TASK OBJECTIVE:
Go through the records and show each line where the word "table" occurs.

INPUT DATA:
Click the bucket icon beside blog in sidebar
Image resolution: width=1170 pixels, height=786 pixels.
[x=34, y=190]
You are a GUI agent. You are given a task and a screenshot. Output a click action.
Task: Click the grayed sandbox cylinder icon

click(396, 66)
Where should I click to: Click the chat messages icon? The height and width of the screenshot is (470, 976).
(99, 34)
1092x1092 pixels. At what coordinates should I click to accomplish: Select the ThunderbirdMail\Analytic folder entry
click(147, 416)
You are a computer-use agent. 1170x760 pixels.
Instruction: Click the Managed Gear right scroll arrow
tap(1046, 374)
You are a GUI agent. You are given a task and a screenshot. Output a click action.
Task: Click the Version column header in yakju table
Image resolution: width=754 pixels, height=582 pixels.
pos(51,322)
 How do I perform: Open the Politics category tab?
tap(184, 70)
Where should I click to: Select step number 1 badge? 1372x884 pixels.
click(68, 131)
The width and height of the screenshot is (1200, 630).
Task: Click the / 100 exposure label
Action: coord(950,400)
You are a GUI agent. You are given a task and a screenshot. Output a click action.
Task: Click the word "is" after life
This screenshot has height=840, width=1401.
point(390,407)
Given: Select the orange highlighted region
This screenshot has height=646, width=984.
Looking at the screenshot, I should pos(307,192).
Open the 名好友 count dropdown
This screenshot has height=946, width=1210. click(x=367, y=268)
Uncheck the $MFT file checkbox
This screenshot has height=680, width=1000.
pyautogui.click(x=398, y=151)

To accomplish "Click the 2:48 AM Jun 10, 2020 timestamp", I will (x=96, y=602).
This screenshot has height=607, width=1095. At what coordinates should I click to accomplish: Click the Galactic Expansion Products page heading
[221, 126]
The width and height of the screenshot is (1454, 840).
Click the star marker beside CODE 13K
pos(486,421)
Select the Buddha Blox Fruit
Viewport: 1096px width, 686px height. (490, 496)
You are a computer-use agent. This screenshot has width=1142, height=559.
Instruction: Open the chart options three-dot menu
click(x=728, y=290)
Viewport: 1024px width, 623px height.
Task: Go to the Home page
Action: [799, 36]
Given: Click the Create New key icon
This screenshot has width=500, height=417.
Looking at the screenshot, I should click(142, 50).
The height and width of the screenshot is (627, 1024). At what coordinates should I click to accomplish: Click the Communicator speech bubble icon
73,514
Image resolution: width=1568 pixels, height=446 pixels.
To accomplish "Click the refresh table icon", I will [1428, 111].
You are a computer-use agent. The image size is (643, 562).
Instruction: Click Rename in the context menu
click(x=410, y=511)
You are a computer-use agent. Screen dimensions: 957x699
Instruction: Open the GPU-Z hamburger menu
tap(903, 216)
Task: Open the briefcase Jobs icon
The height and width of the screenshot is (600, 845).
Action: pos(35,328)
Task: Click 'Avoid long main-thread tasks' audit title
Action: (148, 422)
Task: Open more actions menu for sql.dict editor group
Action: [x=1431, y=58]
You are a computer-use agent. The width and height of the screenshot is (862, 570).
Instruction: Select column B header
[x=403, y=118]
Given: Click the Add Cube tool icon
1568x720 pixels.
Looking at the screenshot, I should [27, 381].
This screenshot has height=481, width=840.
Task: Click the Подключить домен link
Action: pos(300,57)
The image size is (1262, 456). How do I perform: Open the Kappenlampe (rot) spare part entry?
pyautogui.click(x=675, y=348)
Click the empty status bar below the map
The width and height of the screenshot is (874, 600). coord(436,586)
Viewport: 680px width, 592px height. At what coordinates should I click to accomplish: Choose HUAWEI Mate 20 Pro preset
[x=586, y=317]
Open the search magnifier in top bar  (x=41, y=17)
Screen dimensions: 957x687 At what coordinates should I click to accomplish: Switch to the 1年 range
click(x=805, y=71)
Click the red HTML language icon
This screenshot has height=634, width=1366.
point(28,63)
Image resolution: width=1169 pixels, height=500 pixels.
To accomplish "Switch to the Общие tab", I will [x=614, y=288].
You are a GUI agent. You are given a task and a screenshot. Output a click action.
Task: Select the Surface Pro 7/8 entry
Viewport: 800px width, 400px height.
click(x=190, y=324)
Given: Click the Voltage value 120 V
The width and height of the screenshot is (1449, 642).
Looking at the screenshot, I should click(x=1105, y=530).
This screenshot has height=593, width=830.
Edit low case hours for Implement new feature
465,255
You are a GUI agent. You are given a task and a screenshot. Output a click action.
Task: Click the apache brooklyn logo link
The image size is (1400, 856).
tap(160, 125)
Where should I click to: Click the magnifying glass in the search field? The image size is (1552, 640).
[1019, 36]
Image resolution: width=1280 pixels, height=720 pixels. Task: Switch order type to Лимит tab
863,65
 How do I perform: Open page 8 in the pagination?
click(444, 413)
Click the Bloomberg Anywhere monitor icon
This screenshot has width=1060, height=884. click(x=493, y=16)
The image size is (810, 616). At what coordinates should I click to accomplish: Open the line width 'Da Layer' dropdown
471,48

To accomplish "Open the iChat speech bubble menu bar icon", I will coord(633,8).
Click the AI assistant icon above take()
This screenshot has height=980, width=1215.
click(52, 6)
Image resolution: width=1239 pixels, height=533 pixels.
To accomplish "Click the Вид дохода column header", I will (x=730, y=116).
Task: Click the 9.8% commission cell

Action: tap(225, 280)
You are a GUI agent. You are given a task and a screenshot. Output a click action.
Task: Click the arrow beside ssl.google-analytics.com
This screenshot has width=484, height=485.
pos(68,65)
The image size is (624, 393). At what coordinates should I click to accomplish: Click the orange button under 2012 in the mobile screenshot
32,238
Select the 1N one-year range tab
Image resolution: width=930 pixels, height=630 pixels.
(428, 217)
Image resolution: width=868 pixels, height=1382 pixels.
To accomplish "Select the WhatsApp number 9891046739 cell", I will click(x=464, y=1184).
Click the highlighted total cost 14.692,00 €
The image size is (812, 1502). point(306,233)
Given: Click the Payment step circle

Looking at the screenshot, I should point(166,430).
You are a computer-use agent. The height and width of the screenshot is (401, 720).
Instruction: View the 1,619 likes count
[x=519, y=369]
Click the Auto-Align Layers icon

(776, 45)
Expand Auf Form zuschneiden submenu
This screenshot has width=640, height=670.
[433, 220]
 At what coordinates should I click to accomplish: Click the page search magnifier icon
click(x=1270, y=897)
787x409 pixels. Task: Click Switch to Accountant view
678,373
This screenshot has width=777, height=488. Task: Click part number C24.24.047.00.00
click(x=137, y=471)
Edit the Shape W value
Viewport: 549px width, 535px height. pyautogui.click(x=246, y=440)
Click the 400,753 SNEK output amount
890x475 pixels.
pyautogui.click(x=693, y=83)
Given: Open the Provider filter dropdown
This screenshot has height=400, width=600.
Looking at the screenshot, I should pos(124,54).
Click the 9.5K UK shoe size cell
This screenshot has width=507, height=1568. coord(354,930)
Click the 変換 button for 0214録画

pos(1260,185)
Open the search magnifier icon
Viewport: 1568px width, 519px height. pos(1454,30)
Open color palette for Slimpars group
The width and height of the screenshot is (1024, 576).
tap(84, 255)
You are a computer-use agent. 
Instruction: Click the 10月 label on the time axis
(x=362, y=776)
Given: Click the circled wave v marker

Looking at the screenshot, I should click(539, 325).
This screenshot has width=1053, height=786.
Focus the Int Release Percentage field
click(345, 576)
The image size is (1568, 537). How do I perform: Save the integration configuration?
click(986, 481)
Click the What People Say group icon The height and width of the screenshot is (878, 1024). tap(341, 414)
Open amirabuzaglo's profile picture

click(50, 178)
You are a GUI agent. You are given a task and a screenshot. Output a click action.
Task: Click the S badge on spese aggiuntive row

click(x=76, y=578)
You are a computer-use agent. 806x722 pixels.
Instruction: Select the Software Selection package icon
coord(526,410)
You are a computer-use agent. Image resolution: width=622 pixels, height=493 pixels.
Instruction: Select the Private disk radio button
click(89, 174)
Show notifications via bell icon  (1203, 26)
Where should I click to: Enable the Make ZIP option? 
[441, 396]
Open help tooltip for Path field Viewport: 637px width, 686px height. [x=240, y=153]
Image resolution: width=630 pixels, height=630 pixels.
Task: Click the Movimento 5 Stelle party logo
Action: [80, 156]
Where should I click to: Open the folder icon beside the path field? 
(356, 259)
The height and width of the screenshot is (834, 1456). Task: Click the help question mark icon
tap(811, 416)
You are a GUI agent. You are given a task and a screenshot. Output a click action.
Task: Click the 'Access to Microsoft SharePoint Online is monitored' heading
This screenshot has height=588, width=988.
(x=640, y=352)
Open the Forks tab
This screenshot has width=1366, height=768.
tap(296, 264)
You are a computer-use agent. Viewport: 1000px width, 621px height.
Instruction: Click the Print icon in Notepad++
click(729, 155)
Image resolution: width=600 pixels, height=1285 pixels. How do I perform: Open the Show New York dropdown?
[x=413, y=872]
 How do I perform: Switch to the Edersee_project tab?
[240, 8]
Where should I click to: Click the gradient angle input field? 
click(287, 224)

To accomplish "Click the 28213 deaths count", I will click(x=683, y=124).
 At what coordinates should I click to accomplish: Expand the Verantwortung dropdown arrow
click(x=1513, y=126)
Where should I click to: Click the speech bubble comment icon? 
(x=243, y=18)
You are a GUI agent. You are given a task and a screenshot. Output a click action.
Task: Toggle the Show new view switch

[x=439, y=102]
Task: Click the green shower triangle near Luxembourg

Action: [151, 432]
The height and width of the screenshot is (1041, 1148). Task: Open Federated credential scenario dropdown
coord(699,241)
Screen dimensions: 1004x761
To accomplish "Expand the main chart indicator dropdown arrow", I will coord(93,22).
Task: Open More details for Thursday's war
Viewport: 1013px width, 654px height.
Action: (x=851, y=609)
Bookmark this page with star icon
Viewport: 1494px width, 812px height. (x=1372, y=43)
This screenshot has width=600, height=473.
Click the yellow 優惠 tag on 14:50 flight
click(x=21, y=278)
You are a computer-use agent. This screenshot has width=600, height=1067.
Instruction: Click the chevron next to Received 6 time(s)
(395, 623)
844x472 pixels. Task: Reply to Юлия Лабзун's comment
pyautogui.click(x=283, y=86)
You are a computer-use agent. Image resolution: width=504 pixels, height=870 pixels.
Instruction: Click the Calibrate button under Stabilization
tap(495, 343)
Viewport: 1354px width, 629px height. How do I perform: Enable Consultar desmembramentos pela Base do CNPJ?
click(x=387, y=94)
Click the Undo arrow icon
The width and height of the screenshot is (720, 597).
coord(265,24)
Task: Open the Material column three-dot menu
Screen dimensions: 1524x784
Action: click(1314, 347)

TASK RESULT:
Task: Click the Version column header in yakju table
To accomplish "Click the refresh table icon", I will [1428, 111].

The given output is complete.